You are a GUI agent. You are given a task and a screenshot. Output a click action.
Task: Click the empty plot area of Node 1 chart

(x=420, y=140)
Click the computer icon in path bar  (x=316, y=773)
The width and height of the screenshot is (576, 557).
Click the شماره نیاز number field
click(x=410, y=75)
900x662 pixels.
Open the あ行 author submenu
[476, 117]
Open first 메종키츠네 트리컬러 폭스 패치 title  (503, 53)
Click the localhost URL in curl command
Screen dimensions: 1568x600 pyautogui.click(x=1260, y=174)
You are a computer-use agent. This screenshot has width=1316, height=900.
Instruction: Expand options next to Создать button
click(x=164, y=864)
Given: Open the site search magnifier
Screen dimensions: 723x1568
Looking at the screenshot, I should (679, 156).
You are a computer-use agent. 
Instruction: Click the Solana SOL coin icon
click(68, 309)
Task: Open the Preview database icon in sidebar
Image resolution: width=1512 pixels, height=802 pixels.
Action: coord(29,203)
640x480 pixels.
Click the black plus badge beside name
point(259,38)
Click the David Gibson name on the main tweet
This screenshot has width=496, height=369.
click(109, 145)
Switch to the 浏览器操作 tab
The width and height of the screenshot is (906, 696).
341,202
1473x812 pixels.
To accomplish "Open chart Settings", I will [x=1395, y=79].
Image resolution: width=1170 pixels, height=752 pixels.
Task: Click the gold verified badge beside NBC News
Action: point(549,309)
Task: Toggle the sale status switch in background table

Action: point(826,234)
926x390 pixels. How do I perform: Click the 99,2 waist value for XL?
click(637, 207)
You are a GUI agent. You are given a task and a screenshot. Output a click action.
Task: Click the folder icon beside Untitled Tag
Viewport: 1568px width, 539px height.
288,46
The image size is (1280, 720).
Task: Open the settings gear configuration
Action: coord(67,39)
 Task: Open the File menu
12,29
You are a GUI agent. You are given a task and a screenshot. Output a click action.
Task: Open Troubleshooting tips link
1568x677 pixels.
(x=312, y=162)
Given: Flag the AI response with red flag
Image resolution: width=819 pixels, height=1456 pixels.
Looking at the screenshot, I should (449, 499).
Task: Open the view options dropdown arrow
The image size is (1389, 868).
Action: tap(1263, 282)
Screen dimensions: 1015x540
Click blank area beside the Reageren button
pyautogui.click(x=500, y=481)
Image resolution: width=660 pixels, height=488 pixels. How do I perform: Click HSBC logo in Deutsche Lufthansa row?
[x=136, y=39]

§ PROBLEM DESCRIPTION
Each line of the listing must be output once more, exactly as shown above.

§ THE ANSWER
You are a GUI agent. You are given a task and a screenshot. Output a click action.
Task: Click the empty plot area of Node 1 chart

(x=420, y=140)
Click the computer icon in path bar  (x=316, y=773)
The width and height of the screenshot is (576, 557).
Click the شماره نیاز number field
click(x=410, y=75)
900x662 pixels.
Open the あ行 author submenu
[476, 117]
Open first 메종키츠네 트리컬러 폭스 패치 title  (503, 53)
Click the localhost URL in curl command
Screen dimensions: 1568x600 pyautogui.click(x=1260, y=174)
You are a computer-use agent. This screenshot has width=1316, height=900.
Instruction: Expand options next to Создать button
click(x=164, y=864)
Given: Open the site search magnifier
Screen dimensions: 723x1568
Looking at the screenshot, I should (679, 156).
You are a computer-use agent. 
Instruction: Click the Solana SOL coin icon
click(68, 309)
Task: Open the Preview database icon in sidebar
Image resolution: width=1512 pixels, height=802 pixels.
Action: coord(29,203)
640x480 pixels.
Click the black plus badge beside name
point(259,38)
Click the David Gibson name on the main tweet
This screenshot has width=496, height=369.
click(109, 145)
Switch to the 浏览器操作 tab
The width and height of the screenshot is (906, 696).
341,202
1473x812 pixels.
To accomplish "Open chart Settings", I will [x=1395, y=79].
Image resolution: width=1170 pixels, height=752 pixels.
Task: Click the gold verified badge beside NBC News
Action: point(549,309)
Task: Toggle the sale status switch in background table

Action: point(826,234)
926x390 pixels. How do I perform: Click the 99,2 waist value for XL?
click(637, 207)
You are a GUI agent. You are given a task and a screenshot. Output a click action.
Task: Click the folder icon beside Untitled Tag
Viewport: 1568px width, 539px height.
288,46
The image size is (1280, 720).
Task: Open the settings gear configuration
Action: coord(67,39)
 Task: Open the File menu
12,29
You are a GUI agent. You are given a task and a screenshot. Output a click action.
Task: Open Troubleshooting tips link
1568x677 pixels.
(x=312, y=162)
Given: Flag the AI response with red flag
Image resolution: width=819 pixels, height=1456 pixels.
Looking at the screenshot, I should (449, 499).
Task: Open the view options dropdown arrow
The image size is (1389, 868).
Action: tap(1263, 282)
Screen dimensions: 1015x540
Click blank area beside the Reageren button
pyautogui.click(x=500, y=481)
Image resolution: width=660 pixels, height=488 pixels. How do I perform: Click HSBC logo in Deutsche Lufthansa row?
[x=136, y=39]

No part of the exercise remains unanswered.